In a newly-released interview, former Senate Journal Clerk Jessica Eskeland said the intern had told her directly about the experience shortly after the fact.

“It was not characterized as being in a joking manner,” Eskeland said of Sanborn’s comment.

But the male aide saw it differently.

“I can’t speak for (the intern) obviously, but I got the impression that he took it as a joke,” he said in his interview.

A Sanborn spokesman declined to speak at length on the latest round of documents.

“As the transcripts show, there are numerous contradictory statements and we think those contradictions speak for themselves and that no further comment is necessary at this time,” he said.

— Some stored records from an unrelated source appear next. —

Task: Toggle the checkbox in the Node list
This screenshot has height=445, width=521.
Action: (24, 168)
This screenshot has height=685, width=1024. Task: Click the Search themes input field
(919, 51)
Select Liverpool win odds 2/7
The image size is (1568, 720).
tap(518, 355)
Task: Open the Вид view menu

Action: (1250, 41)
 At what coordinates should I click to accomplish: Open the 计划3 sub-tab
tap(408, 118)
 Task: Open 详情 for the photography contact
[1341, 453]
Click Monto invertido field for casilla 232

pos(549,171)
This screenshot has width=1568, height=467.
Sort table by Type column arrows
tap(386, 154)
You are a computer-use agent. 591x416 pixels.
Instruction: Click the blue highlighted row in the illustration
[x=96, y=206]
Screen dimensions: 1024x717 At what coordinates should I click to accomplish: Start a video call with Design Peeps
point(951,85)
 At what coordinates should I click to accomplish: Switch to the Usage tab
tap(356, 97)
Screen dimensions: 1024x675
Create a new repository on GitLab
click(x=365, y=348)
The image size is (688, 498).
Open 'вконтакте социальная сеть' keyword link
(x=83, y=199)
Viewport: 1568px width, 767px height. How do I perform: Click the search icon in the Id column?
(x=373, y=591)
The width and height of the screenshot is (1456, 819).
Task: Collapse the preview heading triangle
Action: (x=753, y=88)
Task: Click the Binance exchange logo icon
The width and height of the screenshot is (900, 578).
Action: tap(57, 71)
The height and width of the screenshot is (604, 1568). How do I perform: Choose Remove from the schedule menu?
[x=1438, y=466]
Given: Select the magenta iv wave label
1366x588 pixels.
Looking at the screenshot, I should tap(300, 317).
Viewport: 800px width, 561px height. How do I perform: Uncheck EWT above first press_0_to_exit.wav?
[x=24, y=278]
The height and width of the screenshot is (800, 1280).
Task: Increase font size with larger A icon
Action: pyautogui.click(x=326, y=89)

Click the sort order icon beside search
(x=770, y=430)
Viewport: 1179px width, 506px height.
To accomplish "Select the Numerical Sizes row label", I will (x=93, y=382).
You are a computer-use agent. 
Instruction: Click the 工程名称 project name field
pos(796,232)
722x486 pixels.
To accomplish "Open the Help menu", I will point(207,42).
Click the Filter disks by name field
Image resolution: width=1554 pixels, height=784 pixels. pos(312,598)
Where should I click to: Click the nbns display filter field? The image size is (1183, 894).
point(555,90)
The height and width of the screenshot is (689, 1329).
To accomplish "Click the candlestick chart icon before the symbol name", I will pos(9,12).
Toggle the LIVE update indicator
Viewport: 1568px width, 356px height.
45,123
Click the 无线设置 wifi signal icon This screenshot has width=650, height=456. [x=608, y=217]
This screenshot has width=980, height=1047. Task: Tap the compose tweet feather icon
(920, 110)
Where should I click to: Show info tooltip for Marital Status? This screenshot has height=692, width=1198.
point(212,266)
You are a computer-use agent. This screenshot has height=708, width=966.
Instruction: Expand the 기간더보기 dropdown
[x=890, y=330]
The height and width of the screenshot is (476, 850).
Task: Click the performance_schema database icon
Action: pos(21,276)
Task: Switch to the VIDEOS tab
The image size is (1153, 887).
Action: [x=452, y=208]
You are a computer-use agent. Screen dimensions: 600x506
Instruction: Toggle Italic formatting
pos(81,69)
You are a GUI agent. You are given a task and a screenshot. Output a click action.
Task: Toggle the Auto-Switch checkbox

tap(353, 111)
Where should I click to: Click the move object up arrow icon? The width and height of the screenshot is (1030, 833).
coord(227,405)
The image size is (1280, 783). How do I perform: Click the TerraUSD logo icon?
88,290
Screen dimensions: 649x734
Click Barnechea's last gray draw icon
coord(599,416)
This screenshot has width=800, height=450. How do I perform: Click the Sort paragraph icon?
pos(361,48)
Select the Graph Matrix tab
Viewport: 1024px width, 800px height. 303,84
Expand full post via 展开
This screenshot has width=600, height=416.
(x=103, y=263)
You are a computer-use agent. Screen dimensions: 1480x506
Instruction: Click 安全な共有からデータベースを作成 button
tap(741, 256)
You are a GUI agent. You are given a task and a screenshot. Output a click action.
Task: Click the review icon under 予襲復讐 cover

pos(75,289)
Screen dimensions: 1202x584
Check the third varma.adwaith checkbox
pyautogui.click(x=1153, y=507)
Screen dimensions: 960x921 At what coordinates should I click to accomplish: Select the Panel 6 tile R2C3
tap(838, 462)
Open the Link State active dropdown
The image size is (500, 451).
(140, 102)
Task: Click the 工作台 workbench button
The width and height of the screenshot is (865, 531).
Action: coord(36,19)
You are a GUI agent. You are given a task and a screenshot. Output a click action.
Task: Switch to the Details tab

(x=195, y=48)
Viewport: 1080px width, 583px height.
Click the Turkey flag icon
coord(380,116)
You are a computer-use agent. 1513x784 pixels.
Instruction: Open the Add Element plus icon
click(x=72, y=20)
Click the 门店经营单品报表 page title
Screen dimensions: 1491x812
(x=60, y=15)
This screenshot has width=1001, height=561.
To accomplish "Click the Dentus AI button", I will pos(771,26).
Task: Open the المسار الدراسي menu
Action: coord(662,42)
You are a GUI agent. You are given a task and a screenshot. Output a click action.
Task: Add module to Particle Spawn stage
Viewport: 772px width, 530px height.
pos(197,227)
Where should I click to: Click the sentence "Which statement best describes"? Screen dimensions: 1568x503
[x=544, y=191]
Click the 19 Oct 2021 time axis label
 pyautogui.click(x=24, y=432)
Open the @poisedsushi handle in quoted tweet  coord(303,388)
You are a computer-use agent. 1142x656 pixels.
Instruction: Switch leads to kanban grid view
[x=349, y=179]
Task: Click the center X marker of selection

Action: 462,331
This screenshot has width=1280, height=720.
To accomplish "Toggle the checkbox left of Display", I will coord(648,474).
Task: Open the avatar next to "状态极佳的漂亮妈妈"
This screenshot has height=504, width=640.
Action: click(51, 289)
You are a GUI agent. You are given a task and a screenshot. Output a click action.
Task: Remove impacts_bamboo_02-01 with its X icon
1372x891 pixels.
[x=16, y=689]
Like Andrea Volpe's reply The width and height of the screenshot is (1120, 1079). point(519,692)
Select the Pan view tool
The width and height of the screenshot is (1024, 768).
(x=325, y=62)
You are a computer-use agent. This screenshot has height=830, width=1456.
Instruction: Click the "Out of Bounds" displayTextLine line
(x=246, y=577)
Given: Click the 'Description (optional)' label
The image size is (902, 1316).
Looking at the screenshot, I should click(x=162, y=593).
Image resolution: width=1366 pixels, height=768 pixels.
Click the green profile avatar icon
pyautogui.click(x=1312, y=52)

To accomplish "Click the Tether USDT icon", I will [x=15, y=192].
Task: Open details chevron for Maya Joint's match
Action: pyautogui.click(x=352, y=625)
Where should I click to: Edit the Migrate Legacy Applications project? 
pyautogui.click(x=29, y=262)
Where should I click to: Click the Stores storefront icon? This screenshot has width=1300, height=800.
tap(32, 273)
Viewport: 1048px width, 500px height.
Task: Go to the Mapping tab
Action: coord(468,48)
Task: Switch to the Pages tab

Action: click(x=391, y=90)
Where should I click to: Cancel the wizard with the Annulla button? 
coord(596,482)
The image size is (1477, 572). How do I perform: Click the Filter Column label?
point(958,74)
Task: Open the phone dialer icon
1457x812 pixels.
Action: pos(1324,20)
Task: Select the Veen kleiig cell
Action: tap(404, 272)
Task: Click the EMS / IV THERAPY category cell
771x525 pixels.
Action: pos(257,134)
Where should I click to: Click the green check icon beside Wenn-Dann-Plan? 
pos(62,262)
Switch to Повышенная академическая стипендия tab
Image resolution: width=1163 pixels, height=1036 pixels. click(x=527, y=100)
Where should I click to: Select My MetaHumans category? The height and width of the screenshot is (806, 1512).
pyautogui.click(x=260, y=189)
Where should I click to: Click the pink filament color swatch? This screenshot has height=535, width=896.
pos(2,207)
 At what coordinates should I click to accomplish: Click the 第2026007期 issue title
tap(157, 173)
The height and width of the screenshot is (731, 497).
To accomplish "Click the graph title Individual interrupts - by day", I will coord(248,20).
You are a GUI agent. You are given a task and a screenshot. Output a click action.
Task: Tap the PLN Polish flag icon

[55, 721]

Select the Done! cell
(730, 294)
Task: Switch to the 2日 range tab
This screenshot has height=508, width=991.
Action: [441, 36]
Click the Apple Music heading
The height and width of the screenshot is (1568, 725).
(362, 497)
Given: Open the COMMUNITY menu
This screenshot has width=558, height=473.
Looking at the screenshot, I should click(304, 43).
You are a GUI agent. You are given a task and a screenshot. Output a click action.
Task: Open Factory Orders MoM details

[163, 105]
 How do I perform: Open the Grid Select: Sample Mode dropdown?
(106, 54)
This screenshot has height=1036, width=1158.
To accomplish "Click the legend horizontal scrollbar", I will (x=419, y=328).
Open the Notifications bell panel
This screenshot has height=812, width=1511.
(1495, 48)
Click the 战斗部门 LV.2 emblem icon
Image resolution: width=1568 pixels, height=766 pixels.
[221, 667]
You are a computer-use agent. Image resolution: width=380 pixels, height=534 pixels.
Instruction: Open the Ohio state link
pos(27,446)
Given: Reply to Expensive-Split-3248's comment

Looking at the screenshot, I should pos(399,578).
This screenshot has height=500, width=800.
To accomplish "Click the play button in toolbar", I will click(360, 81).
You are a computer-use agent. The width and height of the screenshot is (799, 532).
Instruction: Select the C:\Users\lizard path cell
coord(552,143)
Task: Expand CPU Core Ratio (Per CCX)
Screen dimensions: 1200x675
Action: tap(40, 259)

The new transcripts also reveal a years-long effort by Clegg to bring to light harassment complaints. In an interview, Clegg said he had been encouraged to file records requests after hearing accounts of staffers and senators.

“This guy’s just a – it’s a common practice for him to sexually harass people or harass people, and this one went too far,” Clegg said.

Clegg’s effort to obtain documents and bring the accusations forward were consistently denied by Rick Lehmann, senate counsel, who has cited state employee privacy exemptions, he said.

“I think what he does is a black eye upon the institution,” Clegg said of Sanborn. “So we have tried ever since we found out about it to get him out.”

The transcripts fueled fresh attack lines from Eddie Edwards, Sanborn’s Republican opponent in the race for New Hampshire’s 1st Congressional District. At a press conference Wednesday, Edwards assailed Sanborn for “predatory behavior” in the State House, gesturing to a thick, printed stack of the transcripts for effect.

“Sen. Sanborn has trouble understanding that his pattern of behavior of preying on young people, female workers, young interns, is something that we reject here in New Hampshire,” Edwards said.

He added: “I’m not sure which is more embarrassing, that we have to spend thousands of dollars to rewrite a state senate sexual harassment policy because of one senator, or that you’d have to tell a state senator that that behavior is inappropriate in a workplace.”